(Items listed in a dataset)

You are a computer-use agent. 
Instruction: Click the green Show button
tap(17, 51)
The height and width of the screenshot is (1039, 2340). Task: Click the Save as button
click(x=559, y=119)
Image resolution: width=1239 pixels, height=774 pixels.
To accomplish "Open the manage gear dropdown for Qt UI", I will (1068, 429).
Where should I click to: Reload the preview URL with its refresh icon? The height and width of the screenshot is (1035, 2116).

- _Exercise directions_: Give an exact transcription of the data shown above.

- _Worked solution_:
You are a computer-use agent. 
Instruction: Click the green Show button
tap(17, 51)
The height and width of the screenshot is (1039, 2340). Task: Click the Save as button
click(x=559, y=119)
Image resolution: width=1239 pixels, height=774 pixels.
To accomplish "Open the manage gear dropdown for Qt UI", I will (1068, 429).
Where should I click to: Reload the preview URL with its refresh icon? The height and width of the screenshot is (1035, 2116).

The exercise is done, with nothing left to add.